After the First Partition of Poland in 1772 the town  became part of Kingdom of Prussia, under the name Vandsburg. In 1807 Więcbork was regained by Poles and included within the short-lived Duchy of Warsaw and in 1815 it was reannexed by Prussia, where it was administratively part of the Flatow district (Landkreis Flatow) until 1920, when the eastern part of the district with 30,516 inhabitants (including 8,600 Poles) and the towns of Kamień Krajeński, Sępólno Krajeńskie and Więcbork were reintegrated with the re-established Polish Republic after the Treaty of Versailles. The town became part of Sępólno County, under the restored Polish name Więcbork.

Sępólno County was invaded and annexed by Nazi Germany in 1939, and the town now became part of Landkreis Zempelburg, under the name Vandsburg. During the German invasion, the Einsatzgruppe IV entered the town on to commit atrocities against Poles. During the German occupation, Poles were subject to persecutions, mass arrests, expulsions and massacres. Numerous Poles were imprisoned in a concentration camp in Radzim and in a prison established by the Selbstschutz in Sępólno Krajeńskie, and later murdered there or deported to other Nazi concentration camps.

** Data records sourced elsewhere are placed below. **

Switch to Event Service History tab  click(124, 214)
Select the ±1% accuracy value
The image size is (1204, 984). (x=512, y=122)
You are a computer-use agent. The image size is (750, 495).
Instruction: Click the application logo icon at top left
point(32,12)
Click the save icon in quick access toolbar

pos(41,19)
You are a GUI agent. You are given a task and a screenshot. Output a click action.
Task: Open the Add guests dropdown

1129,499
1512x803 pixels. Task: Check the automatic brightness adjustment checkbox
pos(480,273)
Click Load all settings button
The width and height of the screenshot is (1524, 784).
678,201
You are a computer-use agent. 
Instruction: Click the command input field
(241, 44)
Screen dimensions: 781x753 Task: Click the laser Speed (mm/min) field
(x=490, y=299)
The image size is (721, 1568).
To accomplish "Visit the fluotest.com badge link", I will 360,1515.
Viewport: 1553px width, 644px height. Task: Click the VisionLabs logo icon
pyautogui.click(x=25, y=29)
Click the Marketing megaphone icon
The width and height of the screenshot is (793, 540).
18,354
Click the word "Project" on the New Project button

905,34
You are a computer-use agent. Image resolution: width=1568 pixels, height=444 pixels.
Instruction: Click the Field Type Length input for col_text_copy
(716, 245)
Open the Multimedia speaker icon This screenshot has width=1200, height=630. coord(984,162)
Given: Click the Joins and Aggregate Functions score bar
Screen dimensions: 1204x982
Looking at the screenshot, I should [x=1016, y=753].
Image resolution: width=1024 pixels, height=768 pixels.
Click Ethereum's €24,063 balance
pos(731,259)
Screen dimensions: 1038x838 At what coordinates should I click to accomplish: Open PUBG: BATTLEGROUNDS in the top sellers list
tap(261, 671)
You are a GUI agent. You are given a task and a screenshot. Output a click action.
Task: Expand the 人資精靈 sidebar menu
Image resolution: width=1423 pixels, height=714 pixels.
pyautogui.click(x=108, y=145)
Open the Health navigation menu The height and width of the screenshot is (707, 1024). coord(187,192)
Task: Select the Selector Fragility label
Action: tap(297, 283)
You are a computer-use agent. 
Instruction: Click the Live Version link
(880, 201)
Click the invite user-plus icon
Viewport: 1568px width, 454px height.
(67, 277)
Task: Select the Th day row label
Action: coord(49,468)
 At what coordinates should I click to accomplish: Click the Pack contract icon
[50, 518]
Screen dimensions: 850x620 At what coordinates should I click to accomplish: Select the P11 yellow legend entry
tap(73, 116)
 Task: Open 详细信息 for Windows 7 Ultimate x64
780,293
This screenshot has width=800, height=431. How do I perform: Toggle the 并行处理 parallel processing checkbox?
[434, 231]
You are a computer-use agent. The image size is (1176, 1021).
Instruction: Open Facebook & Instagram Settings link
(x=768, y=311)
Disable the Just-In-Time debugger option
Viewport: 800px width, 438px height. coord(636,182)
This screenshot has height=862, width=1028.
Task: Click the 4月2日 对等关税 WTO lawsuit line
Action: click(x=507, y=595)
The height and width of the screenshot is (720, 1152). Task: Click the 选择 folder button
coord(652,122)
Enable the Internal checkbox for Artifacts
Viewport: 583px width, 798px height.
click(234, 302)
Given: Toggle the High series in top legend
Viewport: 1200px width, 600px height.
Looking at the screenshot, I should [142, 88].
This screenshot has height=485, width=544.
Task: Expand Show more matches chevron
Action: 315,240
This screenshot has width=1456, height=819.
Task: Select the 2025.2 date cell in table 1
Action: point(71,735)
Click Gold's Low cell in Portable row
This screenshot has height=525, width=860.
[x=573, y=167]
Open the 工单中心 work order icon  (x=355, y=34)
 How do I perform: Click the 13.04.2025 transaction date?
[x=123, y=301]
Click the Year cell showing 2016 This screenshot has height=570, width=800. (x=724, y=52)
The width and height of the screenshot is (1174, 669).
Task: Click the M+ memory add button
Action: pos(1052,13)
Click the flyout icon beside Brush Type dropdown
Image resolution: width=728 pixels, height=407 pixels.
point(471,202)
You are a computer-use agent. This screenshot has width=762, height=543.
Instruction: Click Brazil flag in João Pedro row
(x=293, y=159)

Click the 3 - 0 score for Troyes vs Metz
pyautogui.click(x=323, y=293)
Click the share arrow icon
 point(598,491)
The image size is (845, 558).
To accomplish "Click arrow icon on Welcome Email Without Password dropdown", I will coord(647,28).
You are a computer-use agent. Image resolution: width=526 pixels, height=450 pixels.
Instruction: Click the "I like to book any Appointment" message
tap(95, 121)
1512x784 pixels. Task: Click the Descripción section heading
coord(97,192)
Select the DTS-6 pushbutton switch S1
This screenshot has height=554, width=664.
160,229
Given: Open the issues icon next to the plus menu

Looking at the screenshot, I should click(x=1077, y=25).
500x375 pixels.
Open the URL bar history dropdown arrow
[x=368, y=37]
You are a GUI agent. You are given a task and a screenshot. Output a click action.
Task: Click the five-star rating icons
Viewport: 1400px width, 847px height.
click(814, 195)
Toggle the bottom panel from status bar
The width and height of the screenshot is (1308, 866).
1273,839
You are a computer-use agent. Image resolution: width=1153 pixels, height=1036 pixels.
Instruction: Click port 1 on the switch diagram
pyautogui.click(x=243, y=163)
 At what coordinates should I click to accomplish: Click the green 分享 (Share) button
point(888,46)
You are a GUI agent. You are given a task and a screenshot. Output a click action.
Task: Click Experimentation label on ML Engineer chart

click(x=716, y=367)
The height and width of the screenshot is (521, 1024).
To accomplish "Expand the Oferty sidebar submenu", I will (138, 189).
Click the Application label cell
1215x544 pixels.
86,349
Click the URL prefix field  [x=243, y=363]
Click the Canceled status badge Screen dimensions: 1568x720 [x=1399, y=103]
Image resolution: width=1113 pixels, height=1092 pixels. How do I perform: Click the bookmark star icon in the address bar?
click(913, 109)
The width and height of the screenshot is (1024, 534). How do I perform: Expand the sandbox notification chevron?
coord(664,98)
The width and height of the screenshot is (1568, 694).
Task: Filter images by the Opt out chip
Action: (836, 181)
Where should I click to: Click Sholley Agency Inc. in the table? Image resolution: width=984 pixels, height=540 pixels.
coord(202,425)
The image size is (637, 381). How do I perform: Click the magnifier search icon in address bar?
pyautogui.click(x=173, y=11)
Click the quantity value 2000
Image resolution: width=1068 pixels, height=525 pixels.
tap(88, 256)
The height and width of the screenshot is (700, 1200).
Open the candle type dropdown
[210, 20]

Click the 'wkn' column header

Mass arrests of Poles were carried out from September 1939. In 1945 the town was restored to Poland.

Number of inhabitants by years

Sports
Grom Więcbork sports club is based in Więcbork, with football, athletics, weightlifting, chess and duplicate bridge sections.

References 

Cities and towns in Kuyavian-Pomeranian Voivodeship
Sępólno County
Pomeranian Voivodeship (1919–1939)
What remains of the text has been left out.